Work Package 1 - Obtaining symbolic guarantees.
Sapic+: protocol verifiers of the world, unite!
Symbolic security protocol verifiers have reached a high degree of automation and maturity. Today, experts can model real-world protocols, but this often requirqes model-specific encodings and deep insight into the strengths and weaknesses of each of those tools. Sapic+ is a protocol verification platform, designed by Cheval, Jacomme, Kremer and Künnemann, that lifts this burden and permits choosing the right tool for the job, at any development stage. It provides automated translations from Sapic+ to Tamarin, ProVerif and DeepSec. We prove each part of these translations sound. A user can thus, with a single Sapic+ file, verify reachability and equivalence properties on the specified protocol, either using ProVerif, Tamarin or DeepSec. Moreover, the soundness of the translation allows to directly assume results proven by another tool which allows to exploit the respective strengths of each tool. We demonstrate our approach by analyzing various existing models. This includes, among others, a large case study of the 5G authentication protocols, previously analyzed in Tamarin. Encoding this model in Sapic+ we demonstrate the effectiveness of our approach. The Sapic+ platform is completely integrated in, and distributed with the open source Tamarin prover [https://tamarin-prover.github.io/].

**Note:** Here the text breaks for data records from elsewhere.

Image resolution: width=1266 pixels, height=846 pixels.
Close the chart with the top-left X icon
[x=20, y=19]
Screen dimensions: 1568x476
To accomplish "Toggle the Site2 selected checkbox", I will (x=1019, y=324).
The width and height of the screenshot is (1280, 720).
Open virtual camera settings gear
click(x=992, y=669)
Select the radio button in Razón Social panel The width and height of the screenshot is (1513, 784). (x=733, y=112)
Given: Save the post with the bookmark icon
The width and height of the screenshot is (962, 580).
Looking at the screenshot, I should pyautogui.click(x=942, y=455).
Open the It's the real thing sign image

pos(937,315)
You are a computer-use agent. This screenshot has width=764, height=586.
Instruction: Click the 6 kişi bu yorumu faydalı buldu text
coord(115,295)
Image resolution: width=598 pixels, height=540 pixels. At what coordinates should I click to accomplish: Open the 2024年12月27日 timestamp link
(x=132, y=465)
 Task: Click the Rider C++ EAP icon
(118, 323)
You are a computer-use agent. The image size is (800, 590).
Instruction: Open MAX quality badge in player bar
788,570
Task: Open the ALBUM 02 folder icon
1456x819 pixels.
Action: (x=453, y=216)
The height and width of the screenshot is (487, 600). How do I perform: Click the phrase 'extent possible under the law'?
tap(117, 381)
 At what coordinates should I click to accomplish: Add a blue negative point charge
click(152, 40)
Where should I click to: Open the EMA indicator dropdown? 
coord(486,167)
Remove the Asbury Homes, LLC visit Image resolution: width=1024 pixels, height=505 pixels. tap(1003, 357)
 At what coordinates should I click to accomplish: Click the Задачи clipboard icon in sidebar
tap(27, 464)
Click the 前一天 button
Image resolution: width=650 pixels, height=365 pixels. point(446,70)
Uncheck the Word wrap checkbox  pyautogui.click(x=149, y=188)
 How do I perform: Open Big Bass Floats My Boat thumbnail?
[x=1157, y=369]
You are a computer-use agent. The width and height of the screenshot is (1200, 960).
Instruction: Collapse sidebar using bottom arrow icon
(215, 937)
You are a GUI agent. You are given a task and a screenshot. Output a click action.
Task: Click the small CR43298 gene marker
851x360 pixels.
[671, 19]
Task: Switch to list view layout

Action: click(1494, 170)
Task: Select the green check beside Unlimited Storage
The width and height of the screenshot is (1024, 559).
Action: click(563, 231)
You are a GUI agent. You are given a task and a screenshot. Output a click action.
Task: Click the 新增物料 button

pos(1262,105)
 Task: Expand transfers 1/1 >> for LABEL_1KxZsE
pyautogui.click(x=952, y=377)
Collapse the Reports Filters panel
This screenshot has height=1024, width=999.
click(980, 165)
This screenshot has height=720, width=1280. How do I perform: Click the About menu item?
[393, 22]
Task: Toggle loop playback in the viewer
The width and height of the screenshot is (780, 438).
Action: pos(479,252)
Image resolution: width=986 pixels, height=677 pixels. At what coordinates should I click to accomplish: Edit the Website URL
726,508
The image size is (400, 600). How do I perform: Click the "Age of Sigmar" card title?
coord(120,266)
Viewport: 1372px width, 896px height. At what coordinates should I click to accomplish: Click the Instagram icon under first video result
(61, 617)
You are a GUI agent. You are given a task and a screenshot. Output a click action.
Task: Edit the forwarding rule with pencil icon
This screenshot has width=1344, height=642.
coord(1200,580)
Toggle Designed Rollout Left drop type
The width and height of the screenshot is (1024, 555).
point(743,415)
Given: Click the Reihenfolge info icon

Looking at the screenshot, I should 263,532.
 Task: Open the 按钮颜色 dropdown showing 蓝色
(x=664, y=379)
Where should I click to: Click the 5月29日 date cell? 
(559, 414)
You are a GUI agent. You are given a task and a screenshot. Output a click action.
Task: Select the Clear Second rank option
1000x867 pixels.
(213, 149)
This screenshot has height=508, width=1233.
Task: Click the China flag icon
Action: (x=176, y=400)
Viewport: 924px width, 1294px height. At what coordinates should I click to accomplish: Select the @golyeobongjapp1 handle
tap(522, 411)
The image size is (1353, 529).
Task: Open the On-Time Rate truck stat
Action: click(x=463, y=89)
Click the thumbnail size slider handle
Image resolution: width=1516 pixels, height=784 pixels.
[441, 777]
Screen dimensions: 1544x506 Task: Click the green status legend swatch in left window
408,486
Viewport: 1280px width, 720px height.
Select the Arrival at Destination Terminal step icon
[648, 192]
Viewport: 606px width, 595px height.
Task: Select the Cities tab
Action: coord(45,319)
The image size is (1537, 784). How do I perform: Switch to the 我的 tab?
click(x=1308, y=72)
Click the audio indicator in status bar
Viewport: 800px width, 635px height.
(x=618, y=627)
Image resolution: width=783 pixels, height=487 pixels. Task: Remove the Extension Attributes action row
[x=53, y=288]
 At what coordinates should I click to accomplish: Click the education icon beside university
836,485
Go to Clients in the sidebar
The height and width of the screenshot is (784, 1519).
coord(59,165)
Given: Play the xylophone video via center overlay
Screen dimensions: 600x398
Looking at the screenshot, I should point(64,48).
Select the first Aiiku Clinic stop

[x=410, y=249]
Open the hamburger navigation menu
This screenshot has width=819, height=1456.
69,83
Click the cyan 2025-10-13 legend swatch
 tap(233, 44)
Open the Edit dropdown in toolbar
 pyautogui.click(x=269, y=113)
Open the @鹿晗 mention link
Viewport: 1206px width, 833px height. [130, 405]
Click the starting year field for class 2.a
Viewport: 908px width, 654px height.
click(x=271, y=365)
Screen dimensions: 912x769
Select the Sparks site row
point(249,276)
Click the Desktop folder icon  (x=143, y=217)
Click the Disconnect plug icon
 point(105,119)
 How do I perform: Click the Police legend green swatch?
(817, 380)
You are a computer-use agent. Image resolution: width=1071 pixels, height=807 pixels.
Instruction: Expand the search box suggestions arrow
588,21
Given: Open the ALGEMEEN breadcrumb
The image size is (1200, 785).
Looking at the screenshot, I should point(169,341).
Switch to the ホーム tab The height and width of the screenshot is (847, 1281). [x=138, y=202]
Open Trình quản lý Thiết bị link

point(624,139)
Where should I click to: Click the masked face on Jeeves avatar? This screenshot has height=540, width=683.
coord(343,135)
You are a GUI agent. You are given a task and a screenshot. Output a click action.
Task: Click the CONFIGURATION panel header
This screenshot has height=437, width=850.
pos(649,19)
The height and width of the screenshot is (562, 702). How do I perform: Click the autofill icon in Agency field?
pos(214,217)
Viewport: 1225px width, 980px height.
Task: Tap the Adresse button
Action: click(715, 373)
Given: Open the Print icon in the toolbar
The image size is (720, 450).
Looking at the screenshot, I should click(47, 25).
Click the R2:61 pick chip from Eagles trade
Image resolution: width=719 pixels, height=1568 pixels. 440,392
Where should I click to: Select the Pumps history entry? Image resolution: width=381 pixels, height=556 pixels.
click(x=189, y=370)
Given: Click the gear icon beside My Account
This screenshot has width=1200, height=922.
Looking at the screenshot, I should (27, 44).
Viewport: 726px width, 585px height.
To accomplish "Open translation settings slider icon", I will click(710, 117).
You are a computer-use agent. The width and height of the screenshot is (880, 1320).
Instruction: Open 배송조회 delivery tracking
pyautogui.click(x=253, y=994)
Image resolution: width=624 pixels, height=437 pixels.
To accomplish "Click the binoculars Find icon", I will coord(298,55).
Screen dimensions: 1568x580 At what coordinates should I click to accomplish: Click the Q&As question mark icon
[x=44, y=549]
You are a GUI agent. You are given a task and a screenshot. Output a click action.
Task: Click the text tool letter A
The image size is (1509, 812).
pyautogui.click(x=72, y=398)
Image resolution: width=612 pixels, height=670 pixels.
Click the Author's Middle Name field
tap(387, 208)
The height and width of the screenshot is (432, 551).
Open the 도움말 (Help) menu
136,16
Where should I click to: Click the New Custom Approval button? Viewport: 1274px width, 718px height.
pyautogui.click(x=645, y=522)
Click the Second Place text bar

Symbolic protocol verification generally abstracts probabilities away, considering computations that succeed only with negligible probability, such as guessing random numbers or breaking an encryption scheme, as impossible. This abstraction, sometimes referred to as the perfect cryptography assumption, has shown very useful as it simplifies automation of the analysis. However, probabilities may also appear in the control flow where they are generally not negligible. In this paper we consider a framework for symbolic protocol analysis with a probabilistic choice operator: the probabilistic applied pi calculus. We define and explore the relationships between several behavioral equivalences. In particular we show the need to require randomized schedulers – indeed we exhibit a counter-example to one of the main results in a previous work that relied on non-randomized ones. As in other frameworks that mix both non-deterministic and probabilistic choices, schedulers may sometimes be unrealistically powerful. We therefore consider two subclasses of processes that avoid this problem. When considering purely non-deterministic protocols, as is done in classical symbolic verification, we show that a probabilistic adversary has—maybe surprisingly—a strictly superior distinguishing power for may testing, which, when the number of sessions is bounded, we show to coincide with purely possibilistic similarity.
Finally, we consider fully probabilistic protocols and show that trace equivalence corresponds to a notion of may testing with purely probabilistic attackers. We also briefly discuss complexity and automation for these subclasses when the number of sessions is bounded.